Take each line of the records below that contains the string "circle" and copy it.

━━━ SOURCE MATERIAL

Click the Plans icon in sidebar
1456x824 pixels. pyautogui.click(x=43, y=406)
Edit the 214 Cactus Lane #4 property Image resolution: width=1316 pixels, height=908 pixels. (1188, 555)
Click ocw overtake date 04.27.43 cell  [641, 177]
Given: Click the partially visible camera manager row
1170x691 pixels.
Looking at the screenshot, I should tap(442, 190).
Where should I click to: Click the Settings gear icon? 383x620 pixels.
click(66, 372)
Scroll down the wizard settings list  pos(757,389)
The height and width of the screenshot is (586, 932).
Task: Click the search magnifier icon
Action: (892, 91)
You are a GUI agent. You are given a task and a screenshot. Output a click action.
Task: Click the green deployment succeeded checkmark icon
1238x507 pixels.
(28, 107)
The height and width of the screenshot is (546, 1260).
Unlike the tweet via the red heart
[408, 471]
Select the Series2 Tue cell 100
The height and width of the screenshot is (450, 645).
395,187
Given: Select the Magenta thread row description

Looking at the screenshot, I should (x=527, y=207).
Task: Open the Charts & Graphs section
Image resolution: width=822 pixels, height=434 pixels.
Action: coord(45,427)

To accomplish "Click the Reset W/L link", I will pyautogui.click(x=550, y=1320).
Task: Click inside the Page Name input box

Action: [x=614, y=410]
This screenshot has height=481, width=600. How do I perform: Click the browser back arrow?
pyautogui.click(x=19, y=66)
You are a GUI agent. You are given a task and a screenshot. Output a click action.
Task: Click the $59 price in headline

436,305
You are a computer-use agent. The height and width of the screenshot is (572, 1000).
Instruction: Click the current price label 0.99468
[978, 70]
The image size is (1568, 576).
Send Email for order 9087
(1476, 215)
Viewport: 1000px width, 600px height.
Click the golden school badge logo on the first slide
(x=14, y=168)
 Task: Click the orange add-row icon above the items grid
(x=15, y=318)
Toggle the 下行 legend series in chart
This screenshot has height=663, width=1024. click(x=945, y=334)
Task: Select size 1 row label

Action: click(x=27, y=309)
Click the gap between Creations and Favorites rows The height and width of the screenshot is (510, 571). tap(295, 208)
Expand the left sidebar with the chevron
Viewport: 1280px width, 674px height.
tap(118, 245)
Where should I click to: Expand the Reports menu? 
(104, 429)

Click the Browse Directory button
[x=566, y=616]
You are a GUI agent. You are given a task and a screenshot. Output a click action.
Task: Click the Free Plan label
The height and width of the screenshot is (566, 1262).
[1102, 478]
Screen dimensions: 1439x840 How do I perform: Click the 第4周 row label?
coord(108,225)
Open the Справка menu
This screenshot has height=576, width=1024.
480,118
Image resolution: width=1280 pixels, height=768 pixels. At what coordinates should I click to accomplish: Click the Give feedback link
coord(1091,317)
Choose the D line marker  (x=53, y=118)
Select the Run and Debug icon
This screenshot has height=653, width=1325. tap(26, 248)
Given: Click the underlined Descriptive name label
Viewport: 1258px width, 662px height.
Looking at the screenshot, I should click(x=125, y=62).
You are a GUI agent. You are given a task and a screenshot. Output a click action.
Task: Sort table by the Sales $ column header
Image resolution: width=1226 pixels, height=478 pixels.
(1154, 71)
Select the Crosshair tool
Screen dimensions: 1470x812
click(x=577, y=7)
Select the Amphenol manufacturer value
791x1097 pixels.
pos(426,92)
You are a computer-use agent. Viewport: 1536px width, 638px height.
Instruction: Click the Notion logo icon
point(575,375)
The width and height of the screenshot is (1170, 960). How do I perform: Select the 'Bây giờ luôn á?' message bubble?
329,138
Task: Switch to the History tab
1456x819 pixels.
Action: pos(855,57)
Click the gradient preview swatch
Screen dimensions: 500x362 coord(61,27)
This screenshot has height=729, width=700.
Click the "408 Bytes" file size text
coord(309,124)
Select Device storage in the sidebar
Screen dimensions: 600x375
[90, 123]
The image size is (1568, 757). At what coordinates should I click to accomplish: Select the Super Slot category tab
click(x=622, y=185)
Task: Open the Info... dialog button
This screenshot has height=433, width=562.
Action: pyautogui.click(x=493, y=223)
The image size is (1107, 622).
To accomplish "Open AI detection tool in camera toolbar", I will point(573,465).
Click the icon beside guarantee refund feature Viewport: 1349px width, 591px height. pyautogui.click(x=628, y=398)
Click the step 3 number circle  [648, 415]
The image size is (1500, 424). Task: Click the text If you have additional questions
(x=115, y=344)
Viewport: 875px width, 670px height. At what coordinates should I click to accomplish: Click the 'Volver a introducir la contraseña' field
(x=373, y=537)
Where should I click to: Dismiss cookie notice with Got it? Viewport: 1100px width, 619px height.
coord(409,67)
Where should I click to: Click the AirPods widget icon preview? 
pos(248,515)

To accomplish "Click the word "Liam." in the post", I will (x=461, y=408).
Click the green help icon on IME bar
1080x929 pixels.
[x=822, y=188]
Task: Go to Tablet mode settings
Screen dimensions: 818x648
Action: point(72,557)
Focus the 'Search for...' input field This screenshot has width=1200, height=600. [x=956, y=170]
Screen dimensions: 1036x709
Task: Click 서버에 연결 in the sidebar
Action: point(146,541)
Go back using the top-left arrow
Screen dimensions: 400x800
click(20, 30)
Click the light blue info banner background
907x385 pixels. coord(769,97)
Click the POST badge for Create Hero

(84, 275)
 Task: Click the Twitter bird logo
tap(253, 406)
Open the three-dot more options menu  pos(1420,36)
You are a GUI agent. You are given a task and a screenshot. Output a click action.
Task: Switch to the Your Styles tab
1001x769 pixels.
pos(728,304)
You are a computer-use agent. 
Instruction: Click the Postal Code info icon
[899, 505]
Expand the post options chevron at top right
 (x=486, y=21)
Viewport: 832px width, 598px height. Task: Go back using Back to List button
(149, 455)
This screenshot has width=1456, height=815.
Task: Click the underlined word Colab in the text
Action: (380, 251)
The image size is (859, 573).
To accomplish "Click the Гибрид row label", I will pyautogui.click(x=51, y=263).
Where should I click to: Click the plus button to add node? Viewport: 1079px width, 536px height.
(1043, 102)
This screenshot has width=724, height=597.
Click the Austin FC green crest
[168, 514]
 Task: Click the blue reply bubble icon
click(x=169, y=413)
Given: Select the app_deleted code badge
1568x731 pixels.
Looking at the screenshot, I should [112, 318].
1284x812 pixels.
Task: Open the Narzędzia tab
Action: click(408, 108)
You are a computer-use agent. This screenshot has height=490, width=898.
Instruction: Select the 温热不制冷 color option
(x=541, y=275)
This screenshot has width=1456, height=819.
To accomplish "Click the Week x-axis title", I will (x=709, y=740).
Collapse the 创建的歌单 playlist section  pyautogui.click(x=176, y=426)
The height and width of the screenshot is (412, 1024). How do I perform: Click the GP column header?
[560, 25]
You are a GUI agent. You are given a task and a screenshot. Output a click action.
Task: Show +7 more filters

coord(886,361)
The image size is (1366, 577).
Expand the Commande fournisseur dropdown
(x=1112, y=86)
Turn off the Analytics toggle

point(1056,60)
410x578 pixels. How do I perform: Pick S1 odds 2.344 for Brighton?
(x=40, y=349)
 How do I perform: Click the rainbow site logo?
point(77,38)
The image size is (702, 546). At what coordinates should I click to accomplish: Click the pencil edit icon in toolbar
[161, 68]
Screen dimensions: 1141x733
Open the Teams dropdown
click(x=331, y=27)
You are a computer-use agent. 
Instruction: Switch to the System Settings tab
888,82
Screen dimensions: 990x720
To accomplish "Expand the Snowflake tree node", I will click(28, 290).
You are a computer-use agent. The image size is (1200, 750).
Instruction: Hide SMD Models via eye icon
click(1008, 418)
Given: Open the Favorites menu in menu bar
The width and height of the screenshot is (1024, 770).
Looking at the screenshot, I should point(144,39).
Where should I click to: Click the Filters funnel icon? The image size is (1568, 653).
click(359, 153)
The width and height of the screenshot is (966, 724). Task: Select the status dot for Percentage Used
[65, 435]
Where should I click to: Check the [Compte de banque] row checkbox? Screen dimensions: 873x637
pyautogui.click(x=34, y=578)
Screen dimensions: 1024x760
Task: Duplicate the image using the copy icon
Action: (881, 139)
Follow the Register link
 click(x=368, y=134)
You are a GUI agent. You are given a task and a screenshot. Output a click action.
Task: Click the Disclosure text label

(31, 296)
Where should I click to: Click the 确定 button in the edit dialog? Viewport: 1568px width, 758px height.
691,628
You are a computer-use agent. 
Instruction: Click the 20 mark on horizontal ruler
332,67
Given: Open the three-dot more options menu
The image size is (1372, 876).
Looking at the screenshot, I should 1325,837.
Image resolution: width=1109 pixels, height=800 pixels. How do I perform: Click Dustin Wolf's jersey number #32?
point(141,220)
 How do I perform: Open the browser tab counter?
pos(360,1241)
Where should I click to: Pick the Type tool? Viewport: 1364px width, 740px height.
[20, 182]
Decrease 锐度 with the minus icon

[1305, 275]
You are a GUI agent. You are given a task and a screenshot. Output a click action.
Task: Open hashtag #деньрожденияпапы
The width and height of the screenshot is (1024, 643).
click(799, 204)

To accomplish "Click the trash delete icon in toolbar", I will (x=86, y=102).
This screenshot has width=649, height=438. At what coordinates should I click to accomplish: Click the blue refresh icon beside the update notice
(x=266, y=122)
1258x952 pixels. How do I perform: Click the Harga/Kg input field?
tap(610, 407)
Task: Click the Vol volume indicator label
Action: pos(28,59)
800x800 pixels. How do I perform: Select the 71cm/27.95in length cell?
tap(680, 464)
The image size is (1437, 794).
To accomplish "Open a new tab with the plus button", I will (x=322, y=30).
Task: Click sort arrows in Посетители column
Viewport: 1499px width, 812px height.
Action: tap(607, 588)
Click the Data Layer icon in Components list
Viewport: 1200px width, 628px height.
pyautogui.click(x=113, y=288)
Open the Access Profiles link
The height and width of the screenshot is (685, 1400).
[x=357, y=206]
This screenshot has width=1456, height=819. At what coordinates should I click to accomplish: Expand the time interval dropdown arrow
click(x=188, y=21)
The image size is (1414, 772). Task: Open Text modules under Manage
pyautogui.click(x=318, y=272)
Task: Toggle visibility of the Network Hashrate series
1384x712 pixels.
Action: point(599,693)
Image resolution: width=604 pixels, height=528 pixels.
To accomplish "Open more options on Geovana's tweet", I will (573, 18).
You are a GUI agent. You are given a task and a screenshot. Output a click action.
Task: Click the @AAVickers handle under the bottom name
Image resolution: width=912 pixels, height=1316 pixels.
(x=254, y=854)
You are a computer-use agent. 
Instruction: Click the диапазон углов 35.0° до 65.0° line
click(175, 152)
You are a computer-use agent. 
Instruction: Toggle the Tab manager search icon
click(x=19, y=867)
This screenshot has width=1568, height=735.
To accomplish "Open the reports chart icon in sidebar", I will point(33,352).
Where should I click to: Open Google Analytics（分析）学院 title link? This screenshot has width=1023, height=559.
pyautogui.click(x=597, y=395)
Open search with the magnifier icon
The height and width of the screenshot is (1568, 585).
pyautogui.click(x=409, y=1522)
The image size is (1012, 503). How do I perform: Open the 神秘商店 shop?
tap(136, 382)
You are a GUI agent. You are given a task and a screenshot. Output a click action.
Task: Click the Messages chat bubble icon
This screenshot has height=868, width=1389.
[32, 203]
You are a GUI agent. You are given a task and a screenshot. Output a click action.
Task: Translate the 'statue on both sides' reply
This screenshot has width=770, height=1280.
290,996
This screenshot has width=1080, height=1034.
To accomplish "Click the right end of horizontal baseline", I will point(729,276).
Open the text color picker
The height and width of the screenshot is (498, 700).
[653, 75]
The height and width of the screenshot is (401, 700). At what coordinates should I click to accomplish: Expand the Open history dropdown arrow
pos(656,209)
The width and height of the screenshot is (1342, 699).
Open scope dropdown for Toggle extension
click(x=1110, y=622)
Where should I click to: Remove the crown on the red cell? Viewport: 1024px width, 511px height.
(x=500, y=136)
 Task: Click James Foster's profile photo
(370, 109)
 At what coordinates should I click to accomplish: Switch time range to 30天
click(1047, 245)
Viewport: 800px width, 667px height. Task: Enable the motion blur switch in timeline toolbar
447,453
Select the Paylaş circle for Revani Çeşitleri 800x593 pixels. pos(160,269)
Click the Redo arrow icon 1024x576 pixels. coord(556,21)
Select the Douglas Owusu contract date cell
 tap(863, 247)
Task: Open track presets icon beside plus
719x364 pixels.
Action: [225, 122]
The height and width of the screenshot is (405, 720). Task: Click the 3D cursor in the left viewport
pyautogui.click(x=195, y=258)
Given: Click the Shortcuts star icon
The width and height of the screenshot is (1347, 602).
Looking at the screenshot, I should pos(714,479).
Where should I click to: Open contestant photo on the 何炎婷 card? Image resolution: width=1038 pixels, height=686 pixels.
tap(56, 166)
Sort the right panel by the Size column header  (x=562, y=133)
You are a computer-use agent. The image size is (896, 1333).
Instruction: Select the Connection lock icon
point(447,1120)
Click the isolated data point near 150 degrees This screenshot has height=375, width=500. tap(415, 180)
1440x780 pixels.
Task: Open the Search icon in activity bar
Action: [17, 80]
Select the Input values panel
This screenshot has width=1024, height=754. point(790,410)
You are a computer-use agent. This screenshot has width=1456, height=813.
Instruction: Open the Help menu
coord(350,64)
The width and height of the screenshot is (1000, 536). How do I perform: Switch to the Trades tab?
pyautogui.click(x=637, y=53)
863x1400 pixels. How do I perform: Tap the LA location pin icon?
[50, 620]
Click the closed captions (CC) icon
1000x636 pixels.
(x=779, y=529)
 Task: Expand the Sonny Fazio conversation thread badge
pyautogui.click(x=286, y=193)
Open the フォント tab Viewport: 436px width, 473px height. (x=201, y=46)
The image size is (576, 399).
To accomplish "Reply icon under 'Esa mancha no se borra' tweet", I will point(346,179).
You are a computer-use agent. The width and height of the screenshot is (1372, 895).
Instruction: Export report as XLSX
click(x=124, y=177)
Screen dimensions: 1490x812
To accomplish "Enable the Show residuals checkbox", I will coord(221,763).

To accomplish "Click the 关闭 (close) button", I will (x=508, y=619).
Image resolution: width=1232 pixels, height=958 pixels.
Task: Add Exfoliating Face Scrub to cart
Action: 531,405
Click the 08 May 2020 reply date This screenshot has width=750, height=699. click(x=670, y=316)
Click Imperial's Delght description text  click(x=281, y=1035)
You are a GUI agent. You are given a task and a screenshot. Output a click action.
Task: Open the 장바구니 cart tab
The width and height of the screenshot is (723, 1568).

━━━━━━

__SOLUTION FOR THIS TASK__.
Click the step 3 number circle  [648, 415]
Select the Paylaş circle for Revani Çeşitleri 800x593 pixels. pos(160,269)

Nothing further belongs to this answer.